### YOUR ASSIGNMENT
Read the data below. Then repeat all of it exactly.
*** DATASET RECORDS Section Begins ***
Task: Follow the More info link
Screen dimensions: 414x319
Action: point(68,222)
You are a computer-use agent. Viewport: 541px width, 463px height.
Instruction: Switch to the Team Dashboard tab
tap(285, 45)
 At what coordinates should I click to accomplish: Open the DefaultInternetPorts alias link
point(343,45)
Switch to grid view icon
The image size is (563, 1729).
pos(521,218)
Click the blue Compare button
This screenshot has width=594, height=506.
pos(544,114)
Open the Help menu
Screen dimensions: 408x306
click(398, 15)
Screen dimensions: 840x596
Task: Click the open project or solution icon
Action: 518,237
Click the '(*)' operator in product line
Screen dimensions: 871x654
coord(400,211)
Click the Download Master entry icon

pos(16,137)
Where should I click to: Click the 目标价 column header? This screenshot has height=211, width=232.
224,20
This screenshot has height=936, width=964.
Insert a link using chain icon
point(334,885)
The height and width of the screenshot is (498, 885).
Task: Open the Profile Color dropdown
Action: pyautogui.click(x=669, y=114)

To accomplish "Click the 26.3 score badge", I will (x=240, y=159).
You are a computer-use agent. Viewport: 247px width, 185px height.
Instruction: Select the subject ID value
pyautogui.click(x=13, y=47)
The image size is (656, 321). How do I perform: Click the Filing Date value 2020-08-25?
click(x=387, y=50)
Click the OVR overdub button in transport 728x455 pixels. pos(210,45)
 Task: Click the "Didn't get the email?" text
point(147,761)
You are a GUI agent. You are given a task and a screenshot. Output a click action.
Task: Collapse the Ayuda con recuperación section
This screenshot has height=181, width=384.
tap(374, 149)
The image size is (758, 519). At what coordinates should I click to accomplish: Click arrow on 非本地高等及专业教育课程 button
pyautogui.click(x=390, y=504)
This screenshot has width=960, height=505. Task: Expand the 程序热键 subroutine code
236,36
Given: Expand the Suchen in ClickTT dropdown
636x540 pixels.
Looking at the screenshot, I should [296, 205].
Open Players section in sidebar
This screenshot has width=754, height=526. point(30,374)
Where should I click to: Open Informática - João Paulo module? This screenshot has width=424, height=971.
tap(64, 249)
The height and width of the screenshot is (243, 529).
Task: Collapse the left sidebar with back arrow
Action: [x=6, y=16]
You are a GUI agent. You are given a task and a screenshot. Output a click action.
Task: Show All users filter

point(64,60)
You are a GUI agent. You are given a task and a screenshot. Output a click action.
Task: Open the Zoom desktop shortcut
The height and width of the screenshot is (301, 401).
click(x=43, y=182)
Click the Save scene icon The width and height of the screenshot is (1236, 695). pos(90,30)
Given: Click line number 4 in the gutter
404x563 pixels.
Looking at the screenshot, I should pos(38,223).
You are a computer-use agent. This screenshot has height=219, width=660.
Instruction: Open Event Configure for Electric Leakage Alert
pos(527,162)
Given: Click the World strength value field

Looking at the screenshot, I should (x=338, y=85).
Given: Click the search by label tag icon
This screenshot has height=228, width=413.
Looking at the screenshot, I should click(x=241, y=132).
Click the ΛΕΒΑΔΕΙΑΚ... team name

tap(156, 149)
*** DATASET RECORDS Section Ends ***
### RESULT OF THE TASK
Task: Follow the More info link
Screen dimensions: 414x319
Action: point(68,222)
You are a computer-use agent. Viewport: 541px width, 463px height.
Instruction: Switch to the Team Dashboard tab
tap(285, 45)
 At what coordinates should I click to accomplish: Open the DefaultInternetPorts alias link
point(343,45)
Switch to grid view icon
The image size is (563, 1729).
pos(521,218)
Click the blue Compare button
This screenshot has width=594, height=506.
pos(544,114)
Open the Help menu
Screen dimensions: 408x306
click(398, 15)
Screen dimensions: 840x596
Task: Click the open project or solution icon
Action: 518,237
Click the '(*)' operator in product line
Screen dimensions: 871x654
coord(400,211)
Click the Download Master entry icon

pos(16,137)
Where should I click to: Click the 目标价 column header? This screenshot has height=211, width=232.
224,20
This screenshot has height=936, width=964.
Insert a link using chain icon
point(334,885)
The height and width of the screenshot is (498, 885).
Task: Open the Profile Color dropdown
Action: pyautogui.click(x=669, y=114)

To accomplish "Click the 26.3 score badge", I will (x=240, y=159).
You are a computer-use agent. Viewport: 247px width, 185px height.
Instruction: Select the subject ID value
pyautogui.click(x=13, y=47)
The image size is (656, 321). How do I perform: Click the Filing Date value 2020-08-25?
click(x=387, y=50)
Click the OVR overdub button in transport 728x455 pixels. pos(210,45)
 Task: Click the "Didn't get the email?" text
point(147,761)
You are a GUI agent. You are given a task and a screenshot. Output a click action.
Task: Collapse the Ayuda con recuperación section
This screenshot has height=181, width=384.
tap(374, 149)
The image size is (758, 519). At what coordinates should I click to accomplish: Click arrow on 非本地高等及专业教育课程 button
pyautogui.click(x=390, y=504)
This screenshot has width=960, height=505. Task: Expand the 程序热键 subroutine code
236,36
Given: Expand the Suchen in ClickTT dropdown
636x540 pixels.
Looking at the screenshot, I should [296, 205].
Open Players section in sidebar
This screenshot has width=754, height=526. point(30,374)
Where should I click to: Open Informática - João Paulo module? This screenshot has width=424, height=971.
tap(64, 249)
The height and width of the screenshot is (243, 529).
Task: Collapse the left sidebar with back arrow
Action: [x=6, y=16]
You are a GUI agent. You are given a task and a screenshot. Output a click action.
Task: Show All users filter

point(64,60)
You are a GUI agent. You are given a task and a screenshot. Output a click action.
Task: Open the Zoom desktop shortcut
The height and width of the screenshot is (301, 401).
click(x=43, y=182)
Click the Save scene icon The width and height of the screenshot is (1236, 695). pos(90,30)
Given: Click line number 4 in the gutter
404x563 pixels.
Looking at the screenshot, I should pos(38,223).
You are a computer-use agent. This screenshot has height=219, width=660.
Instruction: Open Event Configure for Electric Leakage Alert
pos(527,162)
Given: Click the World strength value field

Looking at the screenshot, I should (x=338, y=85).
Given: Click the search by label tag icon
This screenshot has height=228, width=413.
Looking at the screenshot, I should click(x=241, y=132).
Click the ΛΕΒΑΔΕΙΑΚ... team name

tap(156, 149)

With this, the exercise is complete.